EU Product Governance Requirements
Solely for the needs of the product governance requirements contained inside: (a) EU Directive 2014/65/EU on markets in financial instruments, as amended (“MiFID II”); (b) Articles 9 and 10 of Commission Delegated Directive (EU) 2017/593 supplementing MiFID II; and (c) local implementing measures (together, the “MiFID II Product Governance Requirements”), and disclaiming all and any liability, whether arising in tort, contract or otherwise, which any “manufacturer” (for the needs of the MiFID II Product Governance Requirements) may otherwise have with respect thereto, the Retail Offer Shares have been subject to a product approval process, which has determined that the Retail Offer Shares are: (i) compatible with an end goal market of retail investors and investors who meet the standards of skilled clients and eligible counterparties, each as defined in MiFID II; and (ii) eligible for distribution through all distribution channels as are permitted by MiFID II (the “EU Goal Market Assessment”).

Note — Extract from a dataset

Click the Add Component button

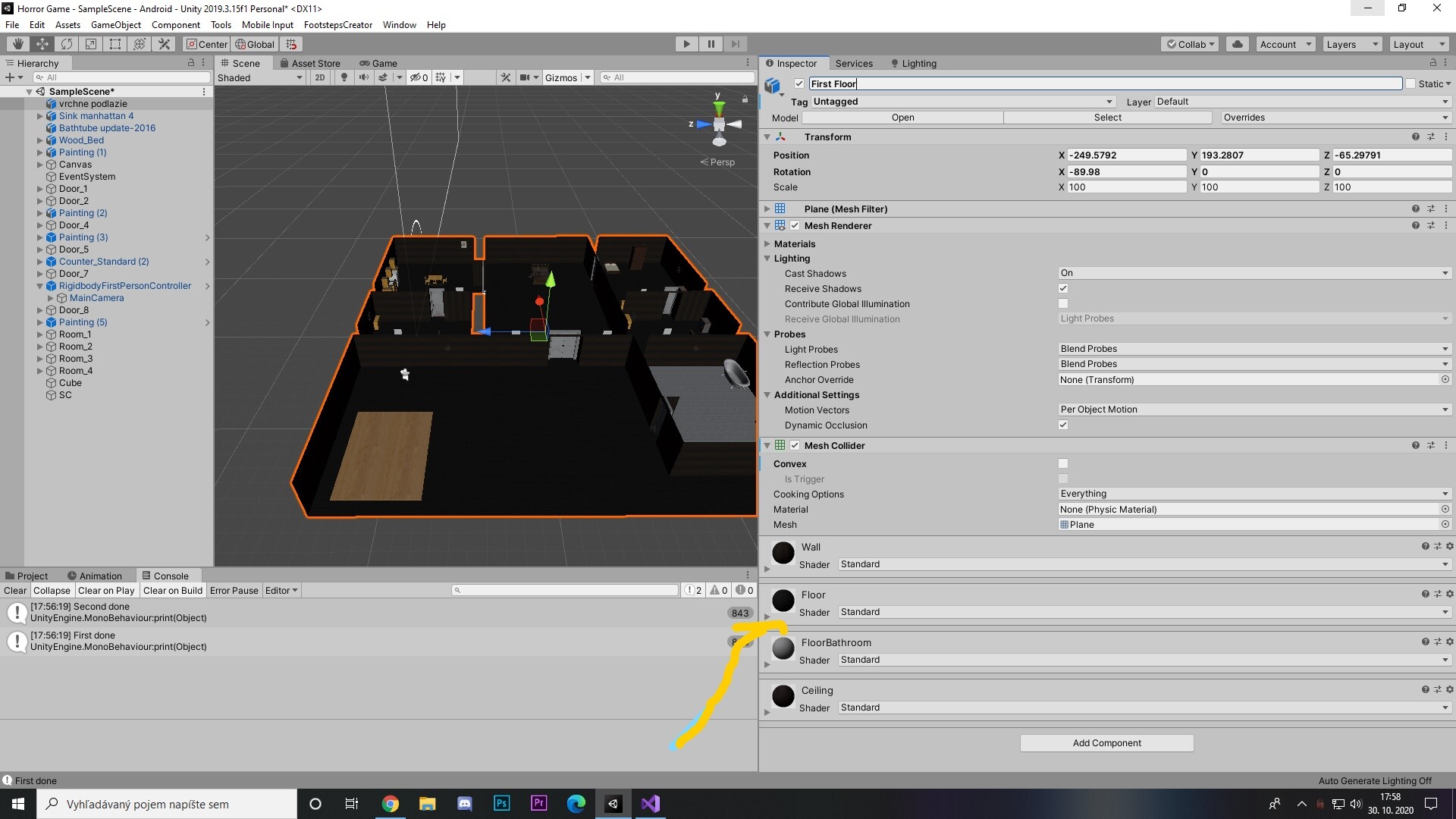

Notwithstanding the EU Goal Market Assessment, distributors should note that: the worth of the Retail Offer Shares may decline and investors could lose all or a part of their investment; the Retail Offer Shares offer no guaranteed income and no capital protection; and an investment within the Retail Offer Shares is compatible only with investors who don’t need a guaranteed income or capital protection, who (either alone or along side an appropriate financial or other adviser) are able to evaluating the merits and risks of such an investment and who’ve sufficient resources to have the ability to bear any losses which will result therefrom. The EU Goal Market Assessment is without prejudice to the necessities of any contractual, legal or regulatory selling restrictions in relation to the Retail Offer.
For the avoidance of doubt, the EU Goal Market Assessment doesn’t constitute: (a) an assessment of suitability or appropriateness for the needs of MiFID II; or (b) a suggestion to any investor or group of investors to speculate in, or purchase or take another motion in anyway with respect to the Retail Offer Shares. Each distributor is chargeable for undertaking its own goal market assessment in respect of the Retail Offer Shares and determining appropriate distribution channels.